Asymptotic behavior of retarded differential equations (Q1820918)

This paper deals with a higher order retarded differential equation, \((1)\quad L_ ny(t)+f(t,y(g(t)))=h(t),\) \(t\geq 0\), \(n\geq 2\) where \(L_ n\) is an operator defined by \[ L_ 0y(t):=y(t)/r_ 0(t),\quad L_ iy(t):=\frac{1}{r_ i(t)}\frac{d}{dt}L_{i-1}y(t),\quad i=0,1,...,n,\quad r_ n(t):=1. \] Here \(r_ i(t)\in C^{n-1}[R_+,R]\) with \(r_ i(t)>0\) for \(i=0,1,...,n-1\).

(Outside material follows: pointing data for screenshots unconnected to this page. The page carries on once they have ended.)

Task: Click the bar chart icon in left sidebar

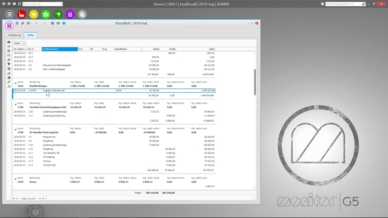Action: [x=8, y=73]
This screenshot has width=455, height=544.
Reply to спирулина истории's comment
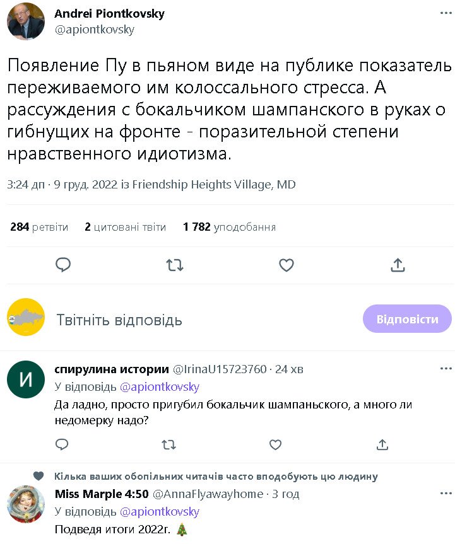click(62, 444)
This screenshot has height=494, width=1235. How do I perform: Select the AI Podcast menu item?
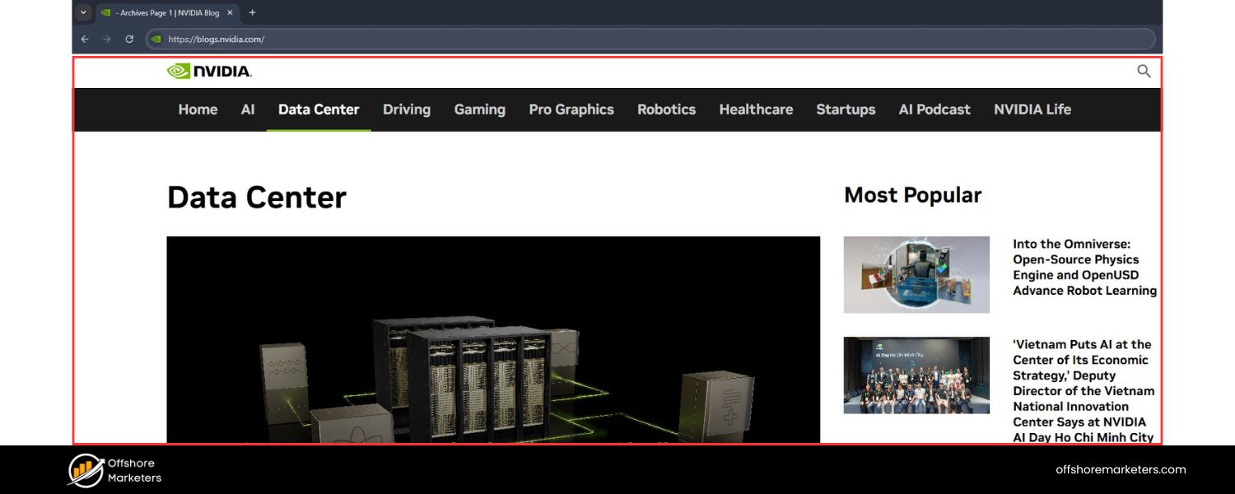tap(934, 109)
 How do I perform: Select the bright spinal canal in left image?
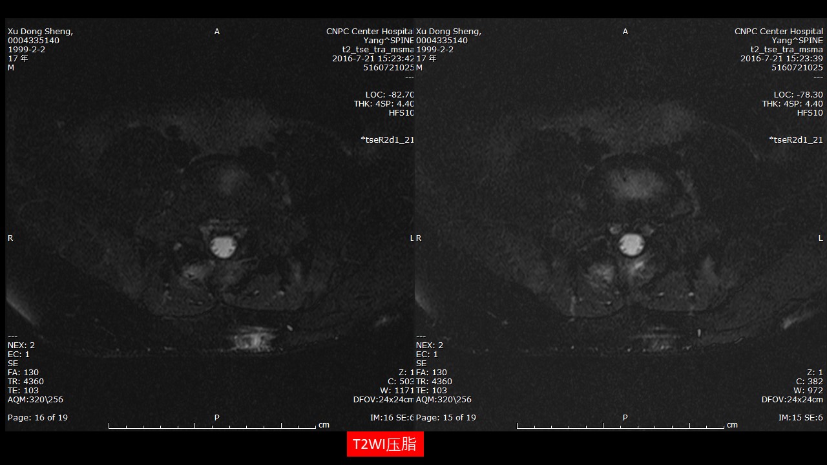(x=223, y=245)
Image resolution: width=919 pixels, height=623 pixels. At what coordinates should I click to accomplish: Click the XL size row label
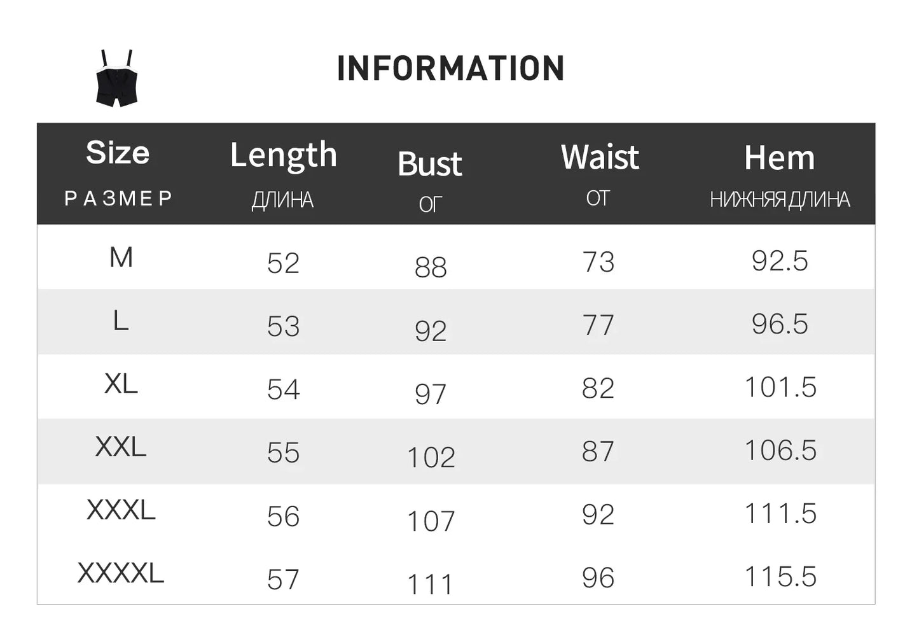pos(121,384)
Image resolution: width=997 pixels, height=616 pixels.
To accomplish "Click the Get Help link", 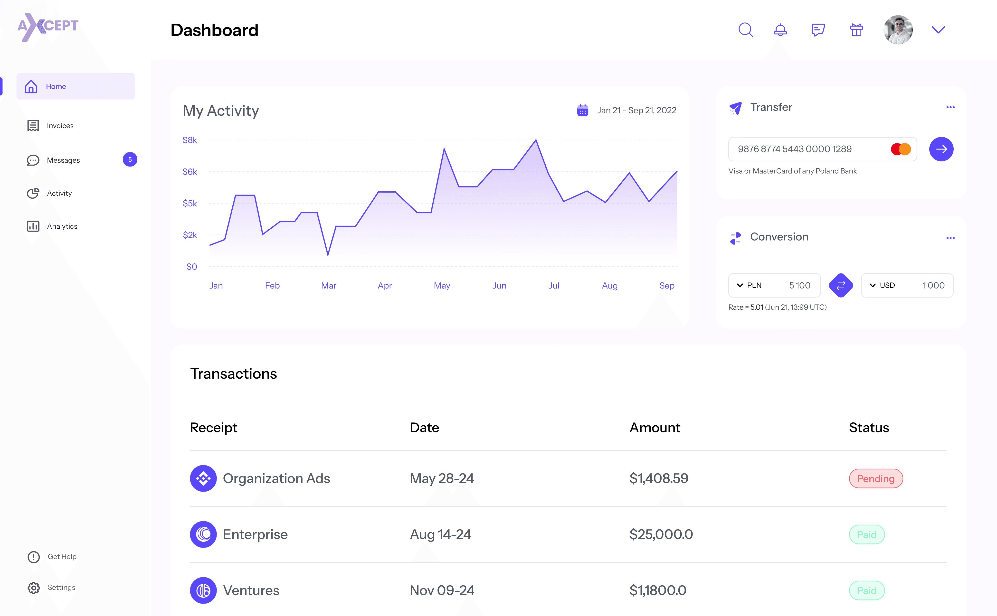I will [x=62, y=557].
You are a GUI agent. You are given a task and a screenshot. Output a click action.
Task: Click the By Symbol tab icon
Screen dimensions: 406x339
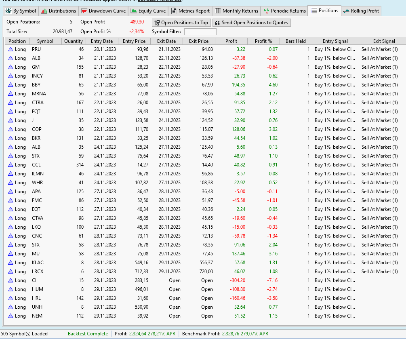click(x=8, y=11)
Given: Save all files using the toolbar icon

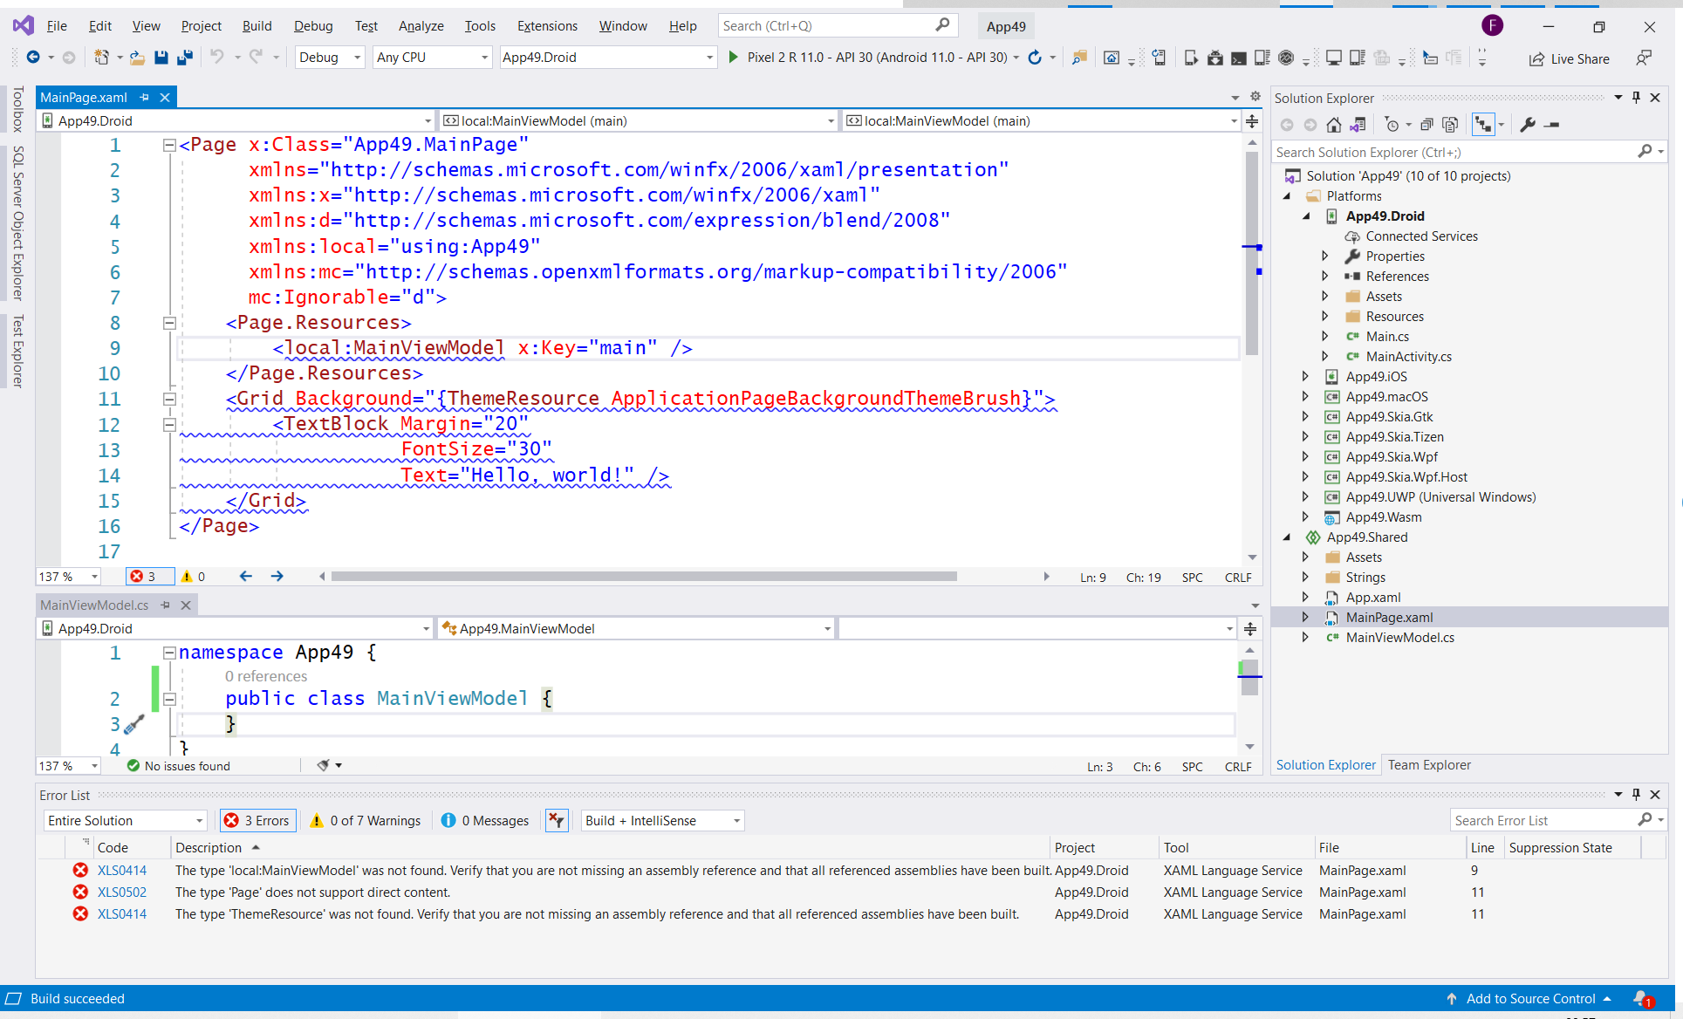Looking at the screenshot, I should (184, 58).
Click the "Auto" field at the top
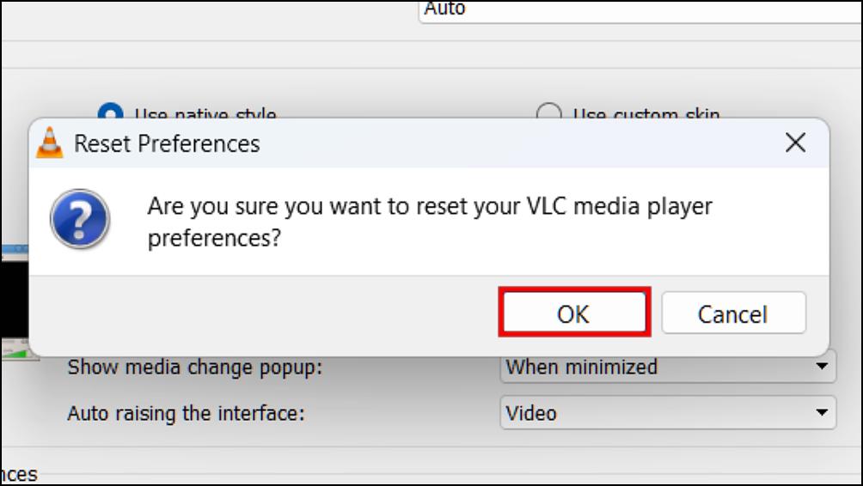The width and height of the screenshot is (863, 486). (640, 11)
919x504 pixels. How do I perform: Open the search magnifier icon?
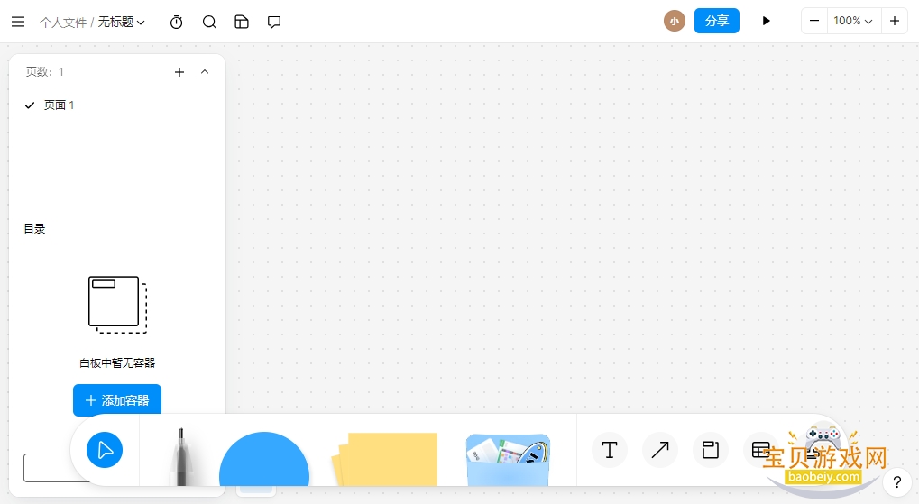click(209, 23)
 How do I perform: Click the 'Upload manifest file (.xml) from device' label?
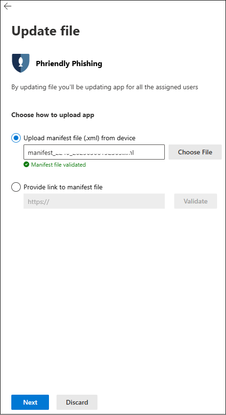click(80, 138)

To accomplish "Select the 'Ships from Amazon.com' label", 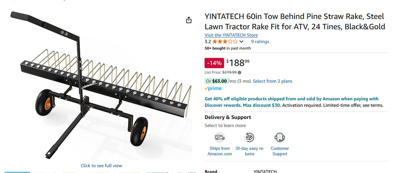I will click(220, 151).
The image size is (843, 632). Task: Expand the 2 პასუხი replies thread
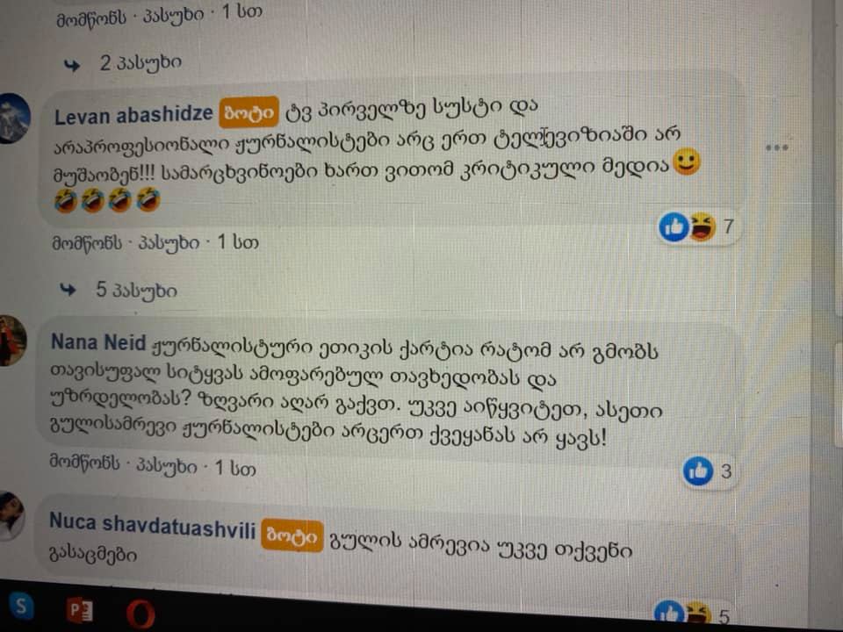[x=141, y=63]
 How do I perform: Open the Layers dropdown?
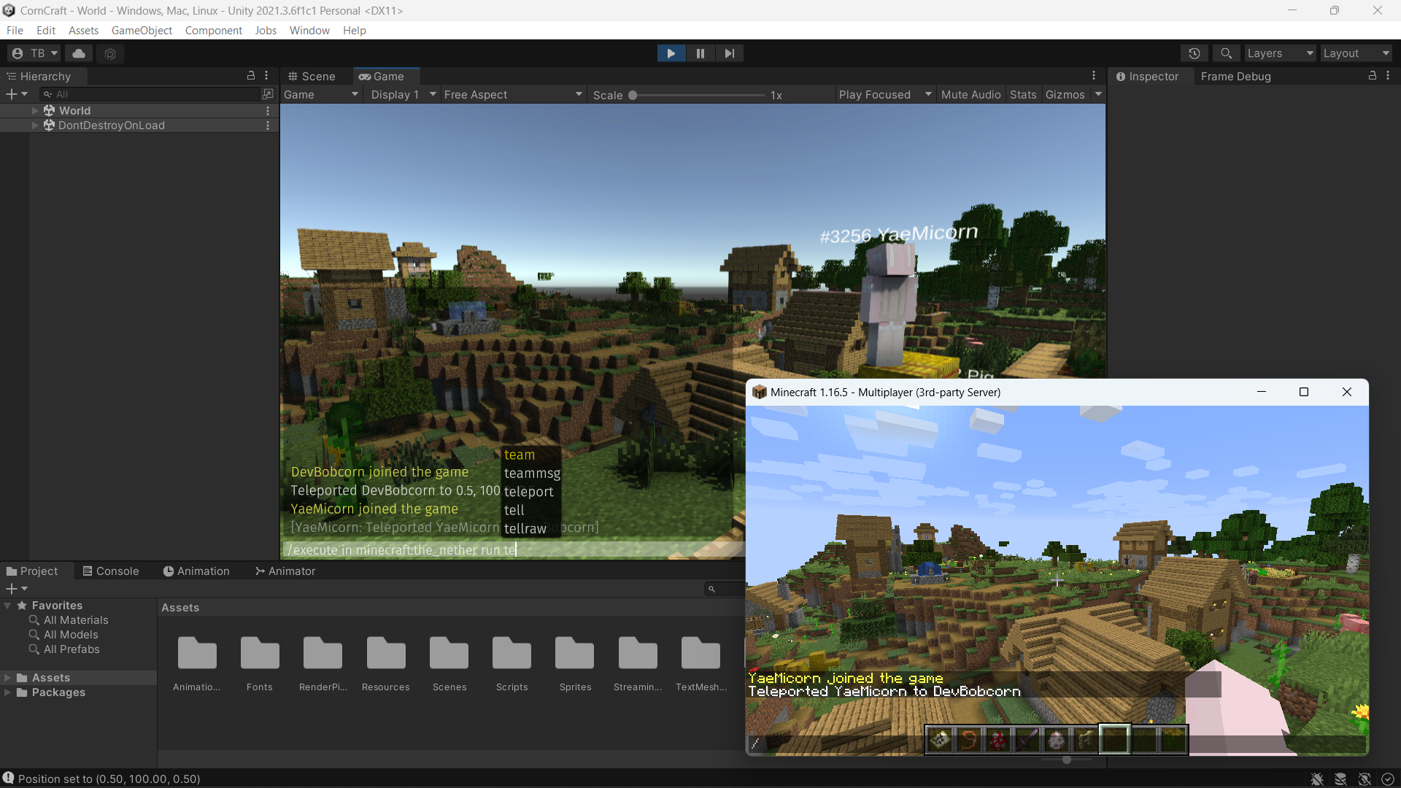point(1279,53)
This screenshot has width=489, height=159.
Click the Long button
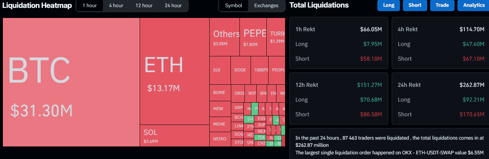pyautogui.click(x=388, y=5)
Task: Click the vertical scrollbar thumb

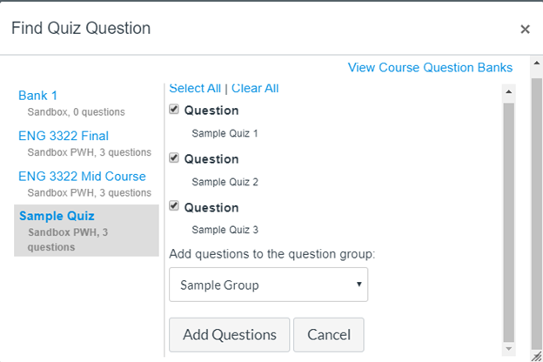Action: pyautogui.click(x=509, y=218)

The following conditions are assumed to hold. (i) \(f\in C[R_+,R,R]\) and there exist two positive functions p(t), \(H(t)\in C[R_+,R_+]\) with H(t) nondecreasing and kH(t)\(\leq H(kt)\) for any \(k>0\) such that \(| f(t,u)| \leq p(t)H(| u|),\) (ii) \(g,h\in C[R_+,R]\), g(t)\(\leq t\), \(\lim_{t\to \infty}g(t)=\infty\), \[ (iii)\quad \liminf_{t\to \infty}\frac{1}{r_ 0(t)}>0,\quad \limsup_{t\to \infty}\frac{w_ i(t,u)}{w_{n-1}(t,u)}<\infty,\quad i=1,2,...,n-2, \] where \(w_ i(t,u)\) is defined by \[ w_ i(t,u):=\int^{t}_{u}r_ 1(s_ 1)\int^{s_ 1}_{u}r_ 2(s_ 2)...\int^{s_{i-1}}_{u}r_ i(s_ i)ds_ i...ds_ 2ds_ 1. \] The first main result is the following. Theorem 1. Let \((2a,b)\quad \int^{\infty}w_{n- 1}(t)p(t)<\infty,\int^{\infty}| h(t)| dt<\infty\) hold. If y(t) is a solution of (1), then \(y(g(t))=O(w_{n-1}(t,T))\) for some \(T>0\). On the basis of theorem 1, this paper gives the following theorem. Theorem 2. Let (2a,b) hold. Assume that for some \(T>0\) \[ \int^{\infty}_{T}r_ 1(s_ 1)\int^{\infty}_{s_ 1}r_ 2(s_ 2)... \] \[ ...\int^{\infty}_{s_{n-2}}r_{n-1}(s_{n- 1})\int^{\infty}_{s_{n-1}}p(s)H(cw_{n-1}(s,T))ds ds_{n- 1}...ds_ 1<\infty \] for any constant \(c>0\), and \[ \int^{\infty}_{T}r_ 1(s_ 1)\int^{\infty}_{s_ 1}r_ 2(s_ 2)...\int^{\infty}_{s_{n-2}}r_{n-1}(s_{n- 1})\int^{\infty}_{s_{n-1}}| h(s)| ds ds_{n-1}...ds_ 1<\infty \] hold. Then every oscillatory solution y(t) of (1) satisfies \(\lim_{t\to \infty}L_ iy(t)=0\) for \(i=1,2,...,n-1\).